The quiet rural county of Qinyuan in northern China’s Shanxi province, a region dotted with underground coal mines that have long been the economic backbone of the area, has been shattered by one of the deadliest industrial accidents in the country’s recent history. On the evening of Friday, May 22, 2026, a violent gas explosion ripped through the Liushenyu coal mine at 7:29 pm local time, when 247 miners were working deep below the surface. As of Saturday, official state media reports confirm at least 82 workers have been killed, with two miners still unaccounted for and search and rescue operations ongoing. A total of 128 injured workers have been transported to local hospitals for treatment, making this the deadliest coal mining disaster China has seen in 17 years.
Preliminary investigations released by state outlets have already flagged severe regulatory violations by the company that operates the mine, raising urgent new questions about workplace safety enforcement in China’s $2 trillion coal industry. For residents of Qinyuan, a quiet county where mining is the primary source of employment for most working-age men, the grief of the disaster is deeply personal.
Zhang, a local restaurant owner who runs a popular grilled meat skewer shop frequently visited by off-duty miners, especially on payday, told AFP the tragedy has left the tight-knit community reeling. “This is the first time such a big accident has happened here,” she said, speaking on condition of only releasing her surname. Most of the killed miners were the sole breadwinners for their families, she explained, balancing the financial burden of aging parents and young children. “He works in the coal mine, goes down the shaft and never comes back up. How are they supposed to go on living?” Zhang asked.
When AFP journalists visited the area Saturday, access to the mine site was tightly restricted. Local law enforcement blocked all public roads leading to the Liushenyu facility, with security personnel posted at major road intersections only allowing authorized emergency and official vehicles to pass. Though the lit signage for the mine was visible from a distance, on-site security staff declined to comment on the status of rescue operations, saying they were not authorized to release information. One guard did confirm he had worked through the entire night without sleep, responding to the steady stream of emergency personnel responding to the blast.
Local business owners near the mine site expressed a mix of grief, resignation, and caution when speaking to reporters. At a nearby gas station, staff declined to comment on the disaster, saying they were not aware of the full details and could not speak on the record. One worker did, however, share his quiet hope that the final death toll would not climb higher. At a neighboring Sichuan restaurant popular with miners, a staff member named Li said he had watched dozens of ambulances rush past his shop in the hours after the blast, and while he was shocked by the scale of the accident, he echoed a common sentiment among locals who have grown up around mining work. “Working in a coal mine, this kind of accident is inevitable,” he said, adding that he still holds out hope the two missing miners will be found alive.

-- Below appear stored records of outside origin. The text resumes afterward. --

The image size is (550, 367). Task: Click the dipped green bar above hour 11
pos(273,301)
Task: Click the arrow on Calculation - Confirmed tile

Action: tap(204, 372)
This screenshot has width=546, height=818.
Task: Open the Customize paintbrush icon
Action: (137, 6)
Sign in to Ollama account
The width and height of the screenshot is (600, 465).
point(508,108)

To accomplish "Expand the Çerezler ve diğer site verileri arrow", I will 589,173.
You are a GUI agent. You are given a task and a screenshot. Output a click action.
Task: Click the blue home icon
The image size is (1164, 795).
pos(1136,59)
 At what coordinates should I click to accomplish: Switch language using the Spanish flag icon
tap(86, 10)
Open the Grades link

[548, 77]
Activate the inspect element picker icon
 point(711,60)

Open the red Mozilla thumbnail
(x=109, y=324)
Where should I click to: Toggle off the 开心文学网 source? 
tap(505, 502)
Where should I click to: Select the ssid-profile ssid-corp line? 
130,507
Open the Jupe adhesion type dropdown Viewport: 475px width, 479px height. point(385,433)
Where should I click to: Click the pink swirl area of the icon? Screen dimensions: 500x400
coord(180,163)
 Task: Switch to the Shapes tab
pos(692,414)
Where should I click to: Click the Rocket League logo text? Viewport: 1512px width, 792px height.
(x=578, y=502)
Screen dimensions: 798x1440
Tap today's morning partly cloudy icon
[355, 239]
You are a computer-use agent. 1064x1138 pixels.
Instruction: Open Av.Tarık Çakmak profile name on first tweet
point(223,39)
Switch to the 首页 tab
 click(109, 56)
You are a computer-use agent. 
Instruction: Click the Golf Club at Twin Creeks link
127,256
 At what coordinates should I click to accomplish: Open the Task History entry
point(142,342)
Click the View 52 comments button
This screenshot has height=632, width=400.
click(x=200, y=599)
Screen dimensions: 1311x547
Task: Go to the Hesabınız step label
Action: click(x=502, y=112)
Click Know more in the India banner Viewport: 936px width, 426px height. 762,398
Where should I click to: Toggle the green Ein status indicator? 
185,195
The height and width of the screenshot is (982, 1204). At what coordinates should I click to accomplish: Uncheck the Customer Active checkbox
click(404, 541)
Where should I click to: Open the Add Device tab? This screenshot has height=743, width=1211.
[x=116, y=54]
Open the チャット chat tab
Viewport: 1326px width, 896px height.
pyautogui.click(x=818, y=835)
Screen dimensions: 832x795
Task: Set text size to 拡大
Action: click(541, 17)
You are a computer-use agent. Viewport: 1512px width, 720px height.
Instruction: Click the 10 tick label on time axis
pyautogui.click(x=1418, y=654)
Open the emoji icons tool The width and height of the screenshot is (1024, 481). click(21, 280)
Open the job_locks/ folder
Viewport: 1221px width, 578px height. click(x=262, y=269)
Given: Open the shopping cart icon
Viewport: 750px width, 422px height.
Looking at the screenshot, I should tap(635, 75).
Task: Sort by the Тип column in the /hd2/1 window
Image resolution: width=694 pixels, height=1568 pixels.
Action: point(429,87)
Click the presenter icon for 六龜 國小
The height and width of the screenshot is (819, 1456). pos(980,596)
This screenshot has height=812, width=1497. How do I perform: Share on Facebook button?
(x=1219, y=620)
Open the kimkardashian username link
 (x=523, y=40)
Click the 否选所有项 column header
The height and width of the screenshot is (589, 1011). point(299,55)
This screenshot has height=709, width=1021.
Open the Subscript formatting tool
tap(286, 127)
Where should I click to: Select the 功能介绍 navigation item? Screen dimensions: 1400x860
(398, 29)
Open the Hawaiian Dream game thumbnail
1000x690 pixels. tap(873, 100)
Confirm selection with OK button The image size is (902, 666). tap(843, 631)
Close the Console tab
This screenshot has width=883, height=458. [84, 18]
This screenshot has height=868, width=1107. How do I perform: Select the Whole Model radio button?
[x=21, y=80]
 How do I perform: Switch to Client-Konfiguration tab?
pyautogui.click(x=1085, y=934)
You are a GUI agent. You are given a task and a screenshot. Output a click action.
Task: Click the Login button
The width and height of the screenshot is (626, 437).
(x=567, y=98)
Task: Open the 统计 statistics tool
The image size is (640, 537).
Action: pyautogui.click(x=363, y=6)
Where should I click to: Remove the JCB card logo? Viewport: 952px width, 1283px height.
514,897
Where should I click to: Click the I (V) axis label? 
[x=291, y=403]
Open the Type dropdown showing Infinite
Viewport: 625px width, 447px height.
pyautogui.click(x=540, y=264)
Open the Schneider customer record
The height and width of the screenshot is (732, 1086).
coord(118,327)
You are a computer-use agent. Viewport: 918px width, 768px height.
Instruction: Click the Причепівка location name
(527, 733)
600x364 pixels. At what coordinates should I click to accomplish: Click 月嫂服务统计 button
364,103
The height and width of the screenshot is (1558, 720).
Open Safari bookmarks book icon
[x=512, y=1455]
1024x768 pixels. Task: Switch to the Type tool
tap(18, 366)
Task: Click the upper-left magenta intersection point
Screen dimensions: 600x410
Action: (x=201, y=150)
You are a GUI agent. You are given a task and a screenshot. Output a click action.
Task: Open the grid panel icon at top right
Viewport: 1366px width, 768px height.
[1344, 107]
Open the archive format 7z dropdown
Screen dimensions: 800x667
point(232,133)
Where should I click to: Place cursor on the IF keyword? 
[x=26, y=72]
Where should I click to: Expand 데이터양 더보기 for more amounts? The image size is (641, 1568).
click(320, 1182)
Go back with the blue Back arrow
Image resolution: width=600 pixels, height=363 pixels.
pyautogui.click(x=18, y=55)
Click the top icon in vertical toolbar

Hospitals that received injured survivors were also cordoned off with police tape, with multiple law enforcement vehicles stationed around their perimeters to control access. In a grim irony, an electronic display outside one local Qinyuan mine greets entering workers with the slogan: “Go to work happy, go home safely.”
Zhang, who continues to run her small restaurant as the community grapples with loss, holds the same simple wish for the missing: that they will be brought out alive. Even though mining work pays better than most local jobs, she lamented, miners are essentially “earning money with their lives at risk.” Each life lost leaves a hole across multiple generations, she pointed out: “He is also someone’s son, someone’s father, someone’s husband.” Zhang called on national and local authorities to ramp up safety inspections, enforce existing regulations, and do everything possible to prevent similar tragedies from devastating other mining communities in the future.